Comment 7 Lennart Poettering 2013-03-07 12:39:01 UTC
systemd git will now set FS ACL's on /var/log/journal by default, for both "wheel" and for "adm". The journal files are now owned by "systemd-journal" instead, which is a new group which can be used by software that wants access to just the journal, and nothing else, which is stricter than "adm" or "wheel". For example, systemd-journal-gatewayd now uses this group to get access to the journal.

I also documented the FS ACL logic in the systemd-journald.service(8) man page.

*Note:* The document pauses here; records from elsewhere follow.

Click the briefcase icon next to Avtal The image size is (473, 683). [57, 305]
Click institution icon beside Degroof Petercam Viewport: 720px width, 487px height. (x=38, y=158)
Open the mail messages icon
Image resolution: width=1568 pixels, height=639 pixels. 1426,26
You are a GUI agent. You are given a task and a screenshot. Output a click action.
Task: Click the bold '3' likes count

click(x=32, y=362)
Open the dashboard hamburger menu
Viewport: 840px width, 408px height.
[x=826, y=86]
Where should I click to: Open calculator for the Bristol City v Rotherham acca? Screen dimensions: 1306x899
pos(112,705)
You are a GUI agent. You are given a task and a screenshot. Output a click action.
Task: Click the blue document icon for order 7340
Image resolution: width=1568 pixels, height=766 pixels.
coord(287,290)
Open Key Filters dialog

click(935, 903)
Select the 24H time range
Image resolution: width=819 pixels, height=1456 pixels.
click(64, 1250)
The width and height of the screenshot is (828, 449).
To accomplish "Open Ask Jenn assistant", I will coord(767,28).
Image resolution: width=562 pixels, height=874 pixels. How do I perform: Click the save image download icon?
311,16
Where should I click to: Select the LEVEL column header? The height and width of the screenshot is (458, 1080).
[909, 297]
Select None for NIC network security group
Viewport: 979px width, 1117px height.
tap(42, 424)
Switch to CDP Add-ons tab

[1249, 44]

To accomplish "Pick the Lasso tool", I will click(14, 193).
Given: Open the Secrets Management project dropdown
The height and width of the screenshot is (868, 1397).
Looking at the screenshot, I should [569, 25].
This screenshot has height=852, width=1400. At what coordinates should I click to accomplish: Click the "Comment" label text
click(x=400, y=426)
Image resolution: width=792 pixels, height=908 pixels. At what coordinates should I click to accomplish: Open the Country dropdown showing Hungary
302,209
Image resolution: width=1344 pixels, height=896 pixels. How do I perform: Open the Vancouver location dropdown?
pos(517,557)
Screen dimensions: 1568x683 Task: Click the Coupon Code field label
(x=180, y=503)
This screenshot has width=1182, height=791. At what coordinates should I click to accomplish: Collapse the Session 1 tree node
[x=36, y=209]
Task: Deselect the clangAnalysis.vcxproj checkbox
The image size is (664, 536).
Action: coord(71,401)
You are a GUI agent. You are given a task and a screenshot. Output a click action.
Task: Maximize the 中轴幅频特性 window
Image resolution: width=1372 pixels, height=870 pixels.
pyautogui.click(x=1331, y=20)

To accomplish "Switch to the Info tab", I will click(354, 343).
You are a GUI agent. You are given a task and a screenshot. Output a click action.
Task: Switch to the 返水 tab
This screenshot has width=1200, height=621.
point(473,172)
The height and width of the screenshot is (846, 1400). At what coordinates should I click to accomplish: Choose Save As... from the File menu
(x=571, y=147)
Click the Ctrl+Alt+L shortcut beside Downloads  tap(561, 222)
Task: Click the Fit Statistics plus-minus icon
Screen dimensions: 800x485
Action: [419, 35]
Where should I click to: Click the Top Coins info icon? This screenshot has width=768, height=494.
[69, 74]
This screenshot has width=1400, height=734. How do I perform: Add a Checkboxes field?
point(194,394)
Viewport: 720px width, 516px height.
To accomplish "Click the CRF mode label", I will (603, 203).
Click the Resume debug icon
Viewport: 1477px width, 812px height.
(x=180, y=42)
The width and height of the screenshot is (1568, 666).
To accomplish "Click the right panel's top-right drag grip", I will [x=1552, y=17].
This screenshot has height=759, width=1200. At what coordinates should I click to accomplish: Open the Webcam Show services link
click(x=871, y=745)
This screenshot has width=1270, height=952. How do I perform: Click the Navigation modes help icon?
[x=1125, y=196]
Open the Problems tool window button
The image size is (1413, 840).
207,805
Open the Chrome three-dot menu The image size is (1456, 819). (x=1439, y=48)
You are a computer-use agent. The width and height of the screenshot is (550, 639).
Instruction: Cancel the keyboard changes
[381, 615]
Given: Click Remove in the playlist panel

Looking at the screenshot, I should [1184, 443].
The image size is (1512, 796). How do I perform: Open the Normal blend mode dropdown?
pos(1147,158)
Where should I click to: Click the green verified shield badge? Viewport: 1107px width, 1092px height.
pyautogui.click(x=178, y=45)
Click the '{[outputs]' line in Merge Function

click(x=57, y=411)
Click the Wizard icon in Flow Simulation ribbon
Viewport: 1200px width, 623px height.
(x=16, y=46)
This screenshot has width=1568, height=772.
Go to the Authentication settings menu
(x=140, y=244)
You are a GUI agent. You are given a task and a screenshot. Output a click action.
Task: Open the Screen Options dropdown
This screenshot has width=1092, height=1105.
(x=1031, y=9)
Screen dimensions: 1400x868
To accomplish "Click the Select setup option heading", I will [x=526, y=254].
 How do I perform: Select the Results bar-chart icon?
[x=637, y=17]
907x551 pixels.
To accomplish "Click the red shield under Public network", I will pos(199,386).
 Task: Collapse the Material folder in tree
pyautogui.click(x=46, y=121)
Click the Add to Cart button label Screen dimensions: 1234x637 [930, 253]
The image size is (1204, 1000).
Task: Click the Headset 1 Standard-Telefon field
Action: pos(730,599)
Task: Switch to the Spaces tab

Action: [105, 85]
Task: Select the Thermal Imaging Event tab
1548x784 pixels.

I guess this settles this bug.

Comment 8 Fedora Update System 2013-04-10 20:16:27 UTC
systemd-201-2.fc18.1 has been submitted as an update for Fedora 18.
https://admin.fedoraproject.org/updates/systemd-201-2.fc18.1

Comment 9 Fedora Update System 2013-04-11 23:29:40 UTC
Package systemd-201-2.fc18.2:
* should fix your issue,
* was pushed to the Fedora 18 testing repository,
* should be available at your local mirror within two days.
Update it with:
# su -c 'yum update --enablerepo=updates-testing systemd-201-2.fc18.2'
as soon as you are able to.
Please go to the following url:
https://admin.fedoraproject.org/updates/FEDORA-2013-5452/systemd-201-2.fc18.2
then log in and leave karma (feedback).

Comment 10 Michal Schmidt 2013-04-15 17:18:40 UTC
Adding this BZ to the F18 update was my mistake. We do not create a persistent journal by default in F18.